_EXERCISE BRIEF_
The answer is to contain only the line containing "Click the Total Trades value 182" and the lines after it through the last one, each reproduced exactly as it appears below.

_RECORDS FOR THE TASK_
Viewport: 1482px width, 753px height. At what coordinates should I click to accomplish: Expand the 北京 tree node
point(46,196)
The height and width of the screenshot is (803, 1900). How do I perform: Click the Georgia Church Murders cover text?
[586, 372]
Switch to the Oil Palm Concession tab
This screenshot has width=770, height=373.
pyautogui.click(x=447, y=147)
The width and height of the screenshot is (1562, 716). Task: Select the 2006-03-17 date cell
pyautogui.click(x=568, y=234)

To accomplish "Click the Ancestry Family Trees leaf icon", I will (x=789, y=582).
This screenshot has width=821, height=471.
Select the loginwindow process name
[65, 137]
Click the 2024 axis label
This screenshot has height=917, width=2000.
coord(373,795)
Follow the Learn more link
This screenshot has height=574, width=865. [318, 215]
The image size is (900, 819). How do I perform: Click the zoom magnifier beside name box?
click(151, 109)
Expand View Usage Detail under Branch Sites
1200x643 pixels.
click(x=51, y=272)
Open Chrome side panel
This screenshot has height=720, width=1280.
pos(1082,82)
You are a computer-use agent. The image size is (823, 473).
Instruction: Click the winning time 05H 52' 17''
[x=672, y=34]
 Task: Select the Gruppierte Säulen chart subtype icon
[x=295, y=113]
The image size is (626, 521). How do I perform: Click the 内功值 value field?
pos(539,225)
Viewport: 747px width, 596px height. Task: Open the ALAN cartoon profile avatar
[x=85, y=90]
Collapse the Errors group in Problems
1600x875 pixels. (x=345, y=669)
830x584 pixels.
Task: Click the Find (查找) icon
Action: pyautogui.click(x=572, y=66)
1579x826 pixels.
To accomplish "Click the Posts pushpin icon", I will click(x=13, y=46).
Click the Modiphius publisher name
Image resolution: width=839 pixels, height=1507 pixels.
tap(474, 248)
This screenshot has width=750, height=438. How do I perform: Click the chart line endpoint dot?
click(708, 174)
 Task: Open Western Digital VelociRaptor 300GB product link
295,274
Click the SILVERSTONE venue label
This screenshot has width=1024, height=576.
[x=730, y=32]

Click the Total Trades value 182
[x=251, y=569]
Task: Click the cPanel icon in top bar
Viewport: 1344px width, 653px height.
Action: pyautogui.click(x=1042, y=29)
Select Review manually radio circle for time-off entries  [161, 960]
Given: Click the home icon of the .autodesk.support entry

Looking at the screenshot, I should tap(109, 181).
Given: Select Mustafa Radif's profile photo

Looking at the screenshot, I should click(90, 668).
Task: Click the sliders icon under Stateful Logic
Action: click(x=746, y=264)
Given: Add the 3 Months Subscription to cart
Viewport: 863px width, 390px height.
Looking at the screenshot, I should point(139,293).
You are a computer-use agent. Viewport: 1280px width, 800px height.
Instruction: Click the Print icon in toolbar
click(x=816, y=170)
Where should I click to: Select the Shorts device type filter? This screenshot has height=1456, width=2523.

_EXERCISE SOLUTION_
Click the Total Trades value 182
[x=251, y=569]
Task: Click the cPanel icon in top bar
Viewport: 1344px width, 653px height.
Action: pyautogui.click(x=1042, y=29)
Select Review manually radio circle for time-off entries  [161, 960]
Given: Click the home icon of the .autodesk.support entry

Looking at the screenshot, I should tap(109, 181).
Given: Select Mustafa Radif's profile photo

Looking at the screenshot, I should click(90, 668).
Task: Click the sliders icon under Stateful Logic
Action: click(x=746, y=264)
Given: Add the 3 Months Subscription to cart
Viewport: 863px width, 390px height.
Looking at the screenshot, I should point(139,293).
You are a computer-use agent. Viewport: 1280px width, 800px height.
Instruction: Click the Print icon in toolbar
click(x=816, y=170)
Where should I click to: Select the Shorts device type filter? This screenshot has height=1456, width=2523.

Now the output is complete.